Tymczasem zacznijmy od historii opowiedzianych przez emigrantki.

Historia trzecia. Rodziłam między dwiema falami zachorowań na COVID–19. Jak pandemia wpłynęła na przebieg ciąży i poród?

Rodziłam córeczkę w lipcu 2020 roku, między dwiema falami zachorowań na COVID-19. To moje drugie dziecko, mój syn ma 7 lat. Czas trwania ciąży przypadł głównie na okres lockdownu i pandemii. No więc co było inaczej?

Normalnie we Francji na wizyty u lekarza prowadzącego ciążę i na te tak zwane trzy duże USG można przychodzić z tatą dziecka lub inną osoba towarzyszącą. Niestety, nam udało się być razem tylko na pierwszych dwóch wizytach i na pierwszym dużym USG. Na resztę wizyt musiałam chodzić sama, żadna osoba towarzysząca nie była wpuszczana ani do gabinetu ani do poczekalni. Wszystko było tak zorganizowane, że praktycznie z nikim w tej poczekalni się nawet nie mijałam. Zdarzyło się to już po lockdownie (po 11 maja), ale wtedy też nie można było przychodzić na wizytę w towarzystwie.

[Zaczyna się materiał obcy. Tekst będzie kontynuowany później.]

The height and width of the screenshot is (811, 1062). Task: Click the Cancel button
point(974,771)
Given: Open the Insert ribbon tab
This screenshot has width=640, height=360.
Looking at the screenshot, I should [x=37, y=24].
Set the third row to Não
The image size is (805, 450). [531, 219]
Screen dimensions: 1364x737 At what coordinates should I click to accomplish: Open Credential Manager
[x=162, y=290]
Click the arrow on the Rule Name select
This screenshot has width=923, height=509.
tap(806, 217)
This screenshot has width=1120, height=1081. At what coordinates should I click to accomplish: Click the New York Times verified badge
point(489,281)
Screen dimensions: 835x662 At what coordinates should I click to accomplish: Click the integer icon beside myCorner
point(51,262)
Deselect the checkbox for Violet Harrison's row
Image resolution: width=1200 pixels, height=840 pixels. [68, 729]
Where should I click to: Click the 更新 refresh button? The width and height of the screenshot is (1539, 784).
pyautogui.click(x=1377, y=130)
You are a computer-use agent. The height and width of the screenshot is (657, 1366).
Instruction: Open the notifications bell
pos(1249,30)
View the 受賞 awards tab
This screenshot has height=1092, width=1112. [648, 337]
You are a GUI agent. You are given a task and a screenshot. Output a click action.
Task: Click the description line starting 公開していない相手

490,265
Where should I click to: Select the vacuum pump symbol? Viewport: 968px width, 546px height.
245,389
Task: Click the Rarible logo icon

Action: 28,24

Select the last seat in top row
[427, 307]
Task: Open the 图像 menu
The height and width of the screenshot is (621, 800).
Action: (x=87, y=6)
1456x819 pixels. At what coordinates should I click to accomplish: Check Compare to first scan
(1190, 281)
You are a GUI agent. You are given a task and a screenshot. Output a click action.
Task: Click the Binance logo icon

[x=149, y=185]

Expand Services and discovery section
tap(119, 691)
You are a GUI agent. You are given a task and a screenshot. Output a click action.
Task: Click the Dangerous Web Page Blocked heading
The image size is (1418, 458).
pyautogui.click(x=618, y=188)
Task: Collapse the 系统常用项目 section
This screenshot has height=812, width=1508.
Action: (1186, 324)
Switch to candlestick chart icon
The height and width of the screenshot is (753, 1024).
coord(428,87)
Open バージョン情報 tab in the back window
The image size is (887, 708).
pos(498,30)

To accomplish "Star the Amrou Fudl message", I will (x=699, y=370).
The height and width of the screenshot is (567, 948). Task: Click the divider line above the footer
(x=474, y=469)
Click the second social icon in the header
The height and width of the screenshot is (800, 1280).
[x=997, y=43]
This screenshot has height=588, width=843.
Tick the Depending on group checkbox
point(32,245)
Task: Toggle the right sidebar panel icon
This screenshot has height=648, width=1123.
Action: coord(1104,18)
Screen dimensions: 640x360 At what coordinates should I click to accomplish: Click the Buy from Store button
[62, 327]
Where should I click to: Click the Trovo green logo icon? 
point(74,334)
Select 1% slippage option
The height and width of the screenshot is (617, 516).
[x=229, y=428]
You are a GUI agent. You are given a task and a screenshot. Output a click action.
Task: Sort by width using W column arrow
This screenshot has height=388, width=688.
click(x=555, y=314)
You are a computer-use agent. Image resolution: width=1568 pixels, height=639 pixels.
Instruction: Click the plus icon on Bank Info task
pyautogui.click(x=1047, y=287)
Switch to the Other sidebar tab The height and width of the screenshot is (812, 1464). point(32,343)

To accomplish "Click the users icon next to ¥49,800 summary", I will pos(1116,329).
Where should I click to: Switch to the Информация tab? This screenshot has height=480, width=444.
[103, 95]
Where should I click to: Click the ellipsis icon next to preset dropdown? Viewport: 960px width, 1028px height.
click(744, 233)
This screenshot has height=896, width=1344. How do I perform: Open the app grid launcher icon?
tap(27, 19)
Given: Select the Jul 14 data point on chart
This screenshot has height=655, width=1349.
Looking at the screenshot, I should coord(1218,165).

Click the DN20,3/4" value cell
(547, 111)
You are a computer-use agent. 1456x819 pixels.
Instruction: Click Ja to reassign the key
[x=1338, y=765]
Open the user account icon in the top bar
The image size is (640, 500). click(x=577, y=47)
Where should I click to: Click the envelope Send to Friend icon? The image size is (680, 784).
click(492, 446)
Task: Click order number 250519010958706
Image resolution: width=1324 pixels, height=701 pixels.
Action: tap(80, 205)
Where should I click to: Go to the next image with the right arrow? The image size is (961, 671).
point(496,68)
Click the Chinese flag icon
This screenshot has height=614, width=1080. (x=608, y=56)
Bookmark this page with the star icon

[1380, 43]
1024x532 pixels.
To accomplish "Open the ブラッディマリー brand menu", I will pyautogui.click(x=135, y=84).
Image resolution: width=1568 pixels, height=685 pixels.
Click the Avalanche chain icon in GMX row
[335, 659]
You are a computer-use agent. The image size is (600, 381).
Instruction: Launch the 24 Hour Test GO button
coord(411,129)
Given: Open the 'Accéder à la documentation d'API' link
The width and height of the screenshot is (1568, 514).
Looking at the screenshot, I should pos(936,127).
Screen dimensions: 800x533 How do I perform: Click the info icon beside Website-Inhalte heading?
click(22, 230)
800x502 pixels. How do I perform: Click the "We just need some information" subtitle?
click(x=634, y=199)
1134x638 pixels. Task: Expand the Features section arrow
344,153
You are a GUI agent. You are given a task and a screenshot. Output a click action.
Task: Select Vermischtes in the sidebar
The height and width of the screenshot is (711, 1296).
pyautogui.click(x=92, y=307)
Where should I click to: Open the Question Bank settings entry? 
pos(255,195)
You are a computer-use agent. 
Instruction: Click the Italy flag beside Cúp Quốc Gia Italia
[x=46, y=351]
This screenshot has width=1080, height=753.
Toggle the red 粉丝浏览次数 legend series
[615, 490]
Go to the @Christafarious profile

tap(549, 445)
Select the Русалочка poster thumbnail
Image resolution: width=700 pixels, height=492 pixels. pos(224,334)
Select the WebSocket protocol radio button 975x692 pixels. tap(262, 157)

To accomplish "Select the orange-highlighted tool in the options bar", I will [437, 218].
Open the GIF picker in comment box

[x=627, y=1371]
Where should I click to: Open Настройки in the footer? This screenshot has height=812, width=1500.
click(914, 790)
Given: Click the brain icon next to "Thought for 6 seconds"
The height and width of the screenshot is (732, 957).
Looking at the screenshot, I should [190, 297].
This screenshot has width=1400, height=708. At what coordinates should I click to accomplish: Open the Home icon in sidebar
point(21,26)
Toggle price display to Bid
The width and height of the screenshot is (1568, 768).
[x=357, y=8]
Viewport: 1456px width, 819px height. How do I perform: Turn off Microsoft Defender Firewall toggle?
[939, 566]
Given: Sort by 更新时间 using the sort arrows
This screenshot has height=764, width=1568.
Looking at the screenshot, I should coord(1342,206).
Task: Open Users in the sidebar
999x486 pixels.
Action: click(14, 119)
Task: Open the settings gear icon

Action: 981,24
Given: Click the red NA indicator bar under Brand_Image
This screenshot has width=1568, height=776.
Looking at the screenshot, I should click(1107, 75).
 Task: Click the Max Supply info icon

Piszę o tym, bo widziałam pacjentkę, która miała problem z francuskim i trudno jej było się dogadać z lekarzem (zresztą, ona chyba nie znała żadnego języka obcego).

Miałam cukrzycę ciążową, więc comiesięczne wizyty u lekarza były konieczne, miałam też o  jedno więcej USG, żeby sprawdzić wagę dziecka.

W pierwszej ciąży chodziłam do szpitala na zajęcia w szkole rodzenia, tym razem były to spotkania indywidualne (z sage-femme libérale), i to dopiero po lockdownie, czyli po 11 maja. Moja „szkoła rodzenia” w czasach koronawirusa była bardziej skondensowana (zaczęłam niecałe 2 miesiące przed porodem), ale jednak ta indywidualna forma zajęć bardziej mi odpowiadała, bo mogłyśmy się skupić tylko na moich pytaniach i obawach. Ponieważ pierwszy raz urodziłam przez cesarskie cięcie, miałam wiele pytań o poród siłami natury.

To, czego mi brakowało w czasie ciąży – przez COVID – to możliwości chodzenia na basen. Podczas pierwszej ciąży chodziłam nawet dwa razy w tygodniu.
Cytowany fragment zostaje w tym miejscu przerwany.